Consistent with previous studies [17
] supplement users were more likely to have been diagnosed with a disease and read food labels more often than non-users. Additionally, the findings from the current study show that supplement users were more likely to perceive their diet as being very or quite healthy compared to non-users. This is similar to the findings of a study carried out by van der Horst and Siegrist [35
]. Using a sample of 6189 respondents who completed the Swiss Food Panel (SFP) questionnaire, van der Horst and Siegrist [35
] investigated whether people use vitamin and mineral supplements to compensate for unhealthy diets, or people who already have a healthy diet use more supplements. The authors performed a cluster analysis that revealed three clusters: healthy diet, unhealthy diet and modest diet. Compared to non-users, a higher percentage of supplement users were categorised in the healthy cluster [35
It is important to highlight that African and Caribbean are two distinct groups and they do not necessarily share the same health knowledge and attitudes towards diet and use of supplements. Interestingly, the prevalence of supplement use and the list of most commonly used dietary supplements did not differ among Black African, Black Caribbean and Mixed Blacks. However, it is essential to note that the use of ethnicity variable in the model does not explain the relevance of cultural factors regarding health beliefs and use of supplements. Therefore, other factors such as language spoken at home, religion, and country of birth were also explored, but none of these variables were associated with the use of dietary supplements in this study population.

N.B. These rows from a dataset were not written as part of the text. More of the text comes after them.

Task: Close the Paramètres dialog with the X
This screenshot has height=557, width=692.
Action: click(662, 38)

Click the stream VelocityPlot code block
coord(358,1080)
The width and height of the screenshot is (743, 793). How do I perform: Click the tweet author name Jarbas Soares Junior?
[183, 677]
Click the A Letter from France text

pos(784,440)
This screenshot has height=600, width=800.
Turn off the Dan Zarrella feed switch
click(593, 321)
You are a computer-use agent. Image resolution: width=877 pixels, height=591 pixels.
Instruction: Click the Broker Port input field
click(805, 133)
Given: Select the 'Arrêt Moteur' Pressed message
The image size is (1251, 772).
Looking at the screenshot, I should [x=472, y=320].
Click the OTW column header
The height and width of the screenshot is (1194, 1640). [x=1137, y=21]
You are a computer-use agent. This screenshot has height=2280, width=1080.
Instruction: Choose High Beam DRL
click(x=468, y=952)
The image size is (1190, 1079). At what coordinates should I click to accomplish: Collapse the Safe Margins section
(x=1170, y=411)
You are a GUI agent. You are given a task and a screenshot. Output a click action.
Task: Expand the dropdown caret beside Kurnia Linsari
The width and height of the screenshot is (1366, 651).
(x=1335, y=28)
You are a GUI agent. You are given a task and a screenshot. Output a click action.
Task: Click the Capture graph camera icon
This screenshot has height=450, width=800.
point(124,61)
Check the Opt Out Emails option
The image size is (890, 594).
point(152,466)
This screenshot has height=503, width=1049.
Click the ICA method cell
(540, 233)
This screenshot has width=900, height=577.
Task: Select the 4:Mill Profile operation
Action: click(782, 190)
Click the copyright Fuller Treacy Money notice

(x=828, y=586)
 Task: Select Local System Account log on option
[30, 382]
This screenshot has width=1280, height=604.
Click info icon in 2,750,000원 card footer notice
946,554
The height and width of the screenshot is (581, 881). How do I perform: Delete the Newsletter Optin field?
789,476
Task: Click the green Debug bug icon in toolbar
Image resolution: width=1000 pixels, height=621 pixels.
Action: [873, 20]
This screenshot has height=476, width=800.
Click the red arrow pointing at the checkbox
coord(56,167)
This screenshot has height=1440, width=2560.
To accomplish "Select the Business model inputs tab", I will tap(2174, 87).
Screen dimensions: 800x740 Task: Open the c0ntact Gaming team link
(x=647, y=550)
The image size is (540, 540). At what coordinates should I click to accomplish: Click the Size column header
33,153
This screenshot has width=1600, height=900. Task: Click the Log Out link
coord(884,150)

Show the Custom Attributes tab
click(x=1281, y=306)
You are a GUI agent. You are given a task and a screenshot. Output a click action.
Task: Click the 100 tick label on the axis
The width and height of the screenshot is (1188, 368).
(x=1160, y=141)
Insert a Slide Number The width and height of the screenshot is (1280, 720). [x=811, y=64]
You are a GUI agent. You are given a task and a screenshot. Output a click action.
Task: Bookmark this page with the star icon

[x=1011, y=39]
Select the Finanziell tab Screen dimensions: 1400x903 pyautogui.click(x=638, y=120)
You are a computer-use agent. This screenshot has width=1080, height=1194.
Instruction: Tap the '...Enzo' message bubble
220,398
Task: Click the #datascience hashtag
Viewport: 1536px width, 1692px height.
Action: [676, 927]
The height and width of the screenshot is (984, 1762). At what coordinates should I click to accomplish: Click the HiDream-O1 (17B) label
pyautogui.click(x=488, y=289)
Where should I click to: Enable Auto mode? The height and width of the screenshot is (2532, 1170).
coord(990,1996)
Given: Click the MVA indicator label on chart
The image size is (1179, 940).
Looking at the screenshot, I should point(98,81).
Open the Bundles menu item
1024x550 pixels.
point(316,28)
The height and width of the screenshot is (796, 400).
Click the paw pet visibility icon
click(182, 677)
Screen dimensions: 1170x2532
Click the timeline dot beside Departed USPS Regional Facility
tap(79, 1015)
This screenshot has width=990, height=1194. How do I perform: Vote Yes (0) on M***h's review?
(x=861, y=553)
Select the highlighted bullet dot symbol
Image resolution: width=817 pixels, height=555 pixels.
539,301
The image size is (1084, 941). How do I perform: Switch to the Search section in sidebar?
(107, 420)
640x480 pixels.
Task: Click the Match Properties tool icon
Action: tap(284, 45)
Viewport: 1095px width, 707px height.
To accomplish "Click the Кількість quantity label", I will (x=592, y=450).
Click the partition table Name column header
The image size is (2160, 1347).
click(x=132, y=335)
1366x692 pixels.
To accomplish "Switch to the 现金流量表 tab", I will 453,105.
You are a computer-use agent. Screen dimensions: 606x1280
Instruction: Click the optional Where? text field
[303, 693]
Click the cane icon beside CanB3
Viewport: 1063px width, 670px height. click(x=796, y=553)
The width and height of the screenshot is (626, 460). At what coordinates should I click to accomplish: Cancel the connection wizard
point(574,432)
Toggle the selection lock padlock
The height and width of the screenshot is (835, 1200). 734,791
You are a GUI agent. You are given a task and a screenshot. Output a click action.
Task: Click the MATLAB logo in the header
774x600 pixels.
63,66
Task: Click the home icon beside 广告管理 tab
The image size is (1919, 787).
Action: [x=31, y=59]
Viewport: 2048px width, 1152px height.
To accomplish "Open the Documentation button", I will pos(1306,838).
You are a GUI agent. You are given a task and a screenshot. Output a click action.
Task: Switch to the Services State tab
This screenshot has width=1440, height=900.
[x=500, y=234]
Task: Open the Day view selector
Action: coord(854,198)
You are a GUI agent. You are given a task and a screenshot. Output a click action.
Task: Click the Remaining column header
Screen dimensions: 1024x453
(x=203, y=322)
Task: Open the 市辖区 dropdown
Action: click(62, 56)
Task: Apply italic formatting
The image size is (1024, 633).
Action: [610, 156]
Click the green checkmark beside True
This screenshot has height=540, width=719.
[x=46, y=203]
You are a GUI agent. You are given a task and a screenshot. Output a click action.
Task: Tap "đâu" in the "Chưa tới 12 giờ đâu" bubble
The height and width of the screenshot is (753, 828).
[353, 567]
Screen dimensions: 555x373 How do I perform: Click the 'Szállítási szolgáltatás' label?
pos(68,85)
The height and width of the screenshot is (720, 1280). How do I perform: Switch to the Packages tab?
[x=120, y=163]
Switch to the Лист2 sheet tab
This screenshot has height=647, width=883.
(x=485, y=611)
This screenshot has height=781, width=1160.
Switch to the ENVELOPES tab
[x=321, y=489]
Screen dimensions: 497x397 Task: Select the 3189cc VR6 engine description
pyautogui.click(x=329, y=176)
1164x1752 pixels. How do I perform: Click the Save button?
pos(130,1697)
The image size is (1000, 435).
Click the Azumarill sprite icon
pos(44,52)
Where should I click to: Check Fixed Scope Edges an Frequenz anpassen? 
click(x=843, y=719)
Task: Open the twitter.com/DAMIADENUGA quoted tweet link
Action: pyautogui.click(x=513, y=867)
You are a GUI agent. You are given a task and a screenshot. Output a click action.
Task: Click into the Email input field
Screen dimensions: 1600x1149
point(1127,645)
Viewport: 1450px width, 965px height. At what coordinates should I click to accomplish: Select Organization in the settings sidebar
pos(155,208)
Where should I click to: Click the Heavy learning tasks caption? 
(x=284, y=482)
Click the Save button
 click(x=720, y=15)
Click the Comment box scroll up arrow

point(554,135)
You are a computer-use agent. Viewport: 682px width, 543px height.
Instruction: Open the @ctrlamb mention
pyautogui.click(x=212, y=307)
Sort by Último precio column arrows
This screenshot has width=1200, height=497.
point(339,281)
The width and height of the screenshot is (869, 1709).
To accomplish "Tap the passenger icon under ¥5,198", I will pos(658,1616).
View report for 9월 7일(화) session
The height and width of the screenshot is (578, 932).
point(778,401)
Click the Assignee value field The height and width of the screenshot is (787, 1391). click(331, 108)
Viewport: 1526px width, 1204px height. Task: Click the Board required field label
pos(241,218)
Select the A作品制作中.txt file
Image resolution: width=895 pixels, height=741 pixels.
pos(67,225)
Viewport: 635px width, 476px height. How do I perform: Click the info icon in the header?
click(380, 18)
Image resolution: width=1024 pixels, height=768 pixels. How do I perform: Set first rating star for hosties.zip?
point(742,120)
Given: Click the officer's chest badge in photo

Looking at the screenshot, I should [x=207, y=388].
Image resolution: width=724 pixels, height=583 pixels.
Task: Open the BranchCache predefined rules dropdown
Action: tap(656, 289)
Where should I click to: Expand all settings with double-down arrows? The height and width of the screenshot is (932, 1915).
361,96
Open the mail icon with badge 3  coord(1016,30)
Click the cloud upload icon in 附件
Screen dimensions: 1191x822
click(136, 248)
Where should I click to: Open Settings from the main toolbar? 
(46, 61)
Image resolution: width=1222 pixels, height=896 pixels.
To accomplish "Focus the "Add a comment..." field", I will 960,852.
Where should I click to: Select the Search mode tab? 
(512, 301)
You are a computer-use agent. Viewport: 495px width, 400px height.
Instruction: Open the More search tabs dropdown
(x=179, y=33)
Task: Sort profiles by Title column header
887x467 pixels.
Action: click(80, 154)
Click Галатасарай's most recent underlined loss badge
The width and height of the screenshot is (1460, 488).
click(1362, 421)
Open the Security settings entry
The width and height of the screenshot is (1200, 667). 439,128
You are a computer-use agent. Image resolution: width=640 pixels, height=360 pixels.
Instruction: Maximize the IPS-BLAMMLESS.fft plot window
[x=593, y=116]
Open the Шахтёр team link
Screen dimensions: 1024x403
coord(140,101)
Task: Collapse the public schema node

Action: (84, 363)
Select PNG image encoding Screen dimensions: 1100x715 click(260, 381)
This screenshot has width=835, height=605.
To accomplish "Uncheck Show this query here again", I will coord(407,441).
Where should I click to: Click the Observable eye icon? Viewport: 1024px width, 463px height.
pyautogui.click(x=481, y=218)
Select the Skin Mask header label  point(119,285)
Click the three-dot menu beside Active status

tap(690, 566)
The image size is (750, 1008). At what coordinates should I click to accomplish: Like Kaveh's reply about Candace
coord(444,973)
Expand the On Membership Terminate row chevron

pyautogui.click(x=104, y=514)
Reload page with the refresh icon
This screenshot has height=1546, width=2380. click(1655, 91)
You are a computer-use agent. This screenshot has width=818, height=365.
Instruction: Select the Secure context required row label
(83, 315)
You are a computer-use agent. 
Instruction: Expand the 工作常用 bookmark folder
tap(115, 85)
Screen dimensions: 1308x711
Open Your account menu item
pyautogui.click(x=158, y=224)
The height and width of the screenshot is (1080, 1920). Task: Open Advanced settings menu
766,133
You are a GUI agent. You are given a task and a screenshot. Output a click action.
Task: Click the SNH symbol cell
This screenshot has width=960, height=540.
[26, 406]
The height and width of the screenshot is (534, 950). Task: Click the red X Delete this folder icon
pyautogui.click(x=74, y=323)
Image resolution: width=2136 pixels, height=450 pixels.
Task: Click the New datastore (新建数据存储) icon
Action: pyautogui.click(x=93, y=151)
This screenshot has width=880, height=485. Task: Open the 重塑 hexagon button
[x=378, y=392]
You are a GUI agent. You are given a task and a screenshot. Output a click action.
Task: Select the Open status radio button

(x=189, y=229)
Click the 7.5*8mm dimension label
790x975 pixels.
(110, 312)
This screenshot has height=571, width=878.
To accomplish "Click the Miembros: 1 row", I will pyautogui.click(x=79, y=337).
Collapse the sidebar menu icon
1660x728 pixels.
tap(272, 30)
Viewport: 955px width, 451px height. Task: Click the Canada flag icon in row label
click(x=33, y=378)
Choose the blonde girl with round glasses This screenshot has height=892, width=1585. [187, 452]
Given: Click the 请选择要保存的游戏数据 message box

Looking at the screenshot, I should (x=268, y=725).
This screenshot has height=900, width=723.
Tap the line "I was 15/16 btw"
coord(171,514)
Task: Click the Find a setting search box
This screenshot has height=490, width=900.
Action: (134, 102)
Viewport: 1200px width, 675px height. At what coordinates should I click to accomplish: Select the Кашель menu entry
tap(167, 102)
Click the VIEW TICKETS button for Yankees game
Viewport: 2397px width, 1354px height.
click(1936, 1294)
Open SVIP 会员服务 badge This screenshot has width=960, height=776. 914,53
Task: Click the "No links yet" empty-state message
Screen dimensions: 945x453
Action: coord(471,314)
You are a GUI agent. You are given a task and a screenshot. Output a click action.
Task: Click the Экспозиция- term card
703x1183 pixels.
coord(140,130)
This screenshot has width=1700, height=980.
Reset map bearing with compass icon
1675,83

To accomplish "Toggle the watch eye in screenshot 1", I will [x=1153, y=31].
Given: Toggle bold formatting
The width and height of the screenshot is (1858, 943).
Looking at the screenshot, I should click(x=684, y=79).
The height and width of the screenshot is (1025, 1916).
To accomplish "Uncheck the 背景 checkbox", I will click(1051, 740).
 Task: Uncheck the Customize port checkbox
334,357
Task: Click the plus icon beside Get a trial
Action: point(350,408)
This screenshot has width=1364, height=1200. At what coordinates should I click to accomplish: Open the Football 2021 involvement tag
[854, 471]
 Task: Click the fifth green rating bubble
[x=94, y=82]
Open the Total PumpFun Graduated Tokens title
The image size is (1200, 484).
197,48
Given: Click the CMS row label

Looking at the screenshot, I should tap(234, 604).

The interpretation of these findings should take into consideration some study limitations. Detailed information of dose and frequency of supplement use were not available and study sample size was modest. Women of African and Caribbean origin should not be categorised as one single group as both Caribbean and Africans are made up of various territories with diverse cultures, languages and histories. Hence, it is not possible to assume that a small sample of women from few Caribbean and African communities may represent the perspectives of these groups. However, this study applies a more meaningful classification of ethnicity compared to the previous studies [36
] in which no distinction was made between Black Africans, Black Caribbeans and other Black groups. Additionally, the population in the current study was highly educated and more than 70% reported being employed. Therefore, the prevalence of supplement use might be lower among less educated and less affluent Black women.
Over the years, the cultural diversity of the UK’s population has been increasing. Across England and Wales, the most ethnically diverse area, at present, is London [6
]. Much work has identified that Black and minority ethnic (BME) groups within UK communities experience health inequalities [2
]. A better understanding of the UK’s ethnic mix can help to improve healthcare delivery using targeted and connected programmes [6
]. The ATTITUDE study is a cross-sectional quantitative study that included a comprehensive questionnaire among an understudied population of African and Caribbean women in the UK. A quantitative study can provide relevant information on contextual influences and determinants of health-related behaviour including the use of dietary supplements. Understanding these influences will inform the theory underpinning the design of culturally tailored interventions and consequently supporting these women.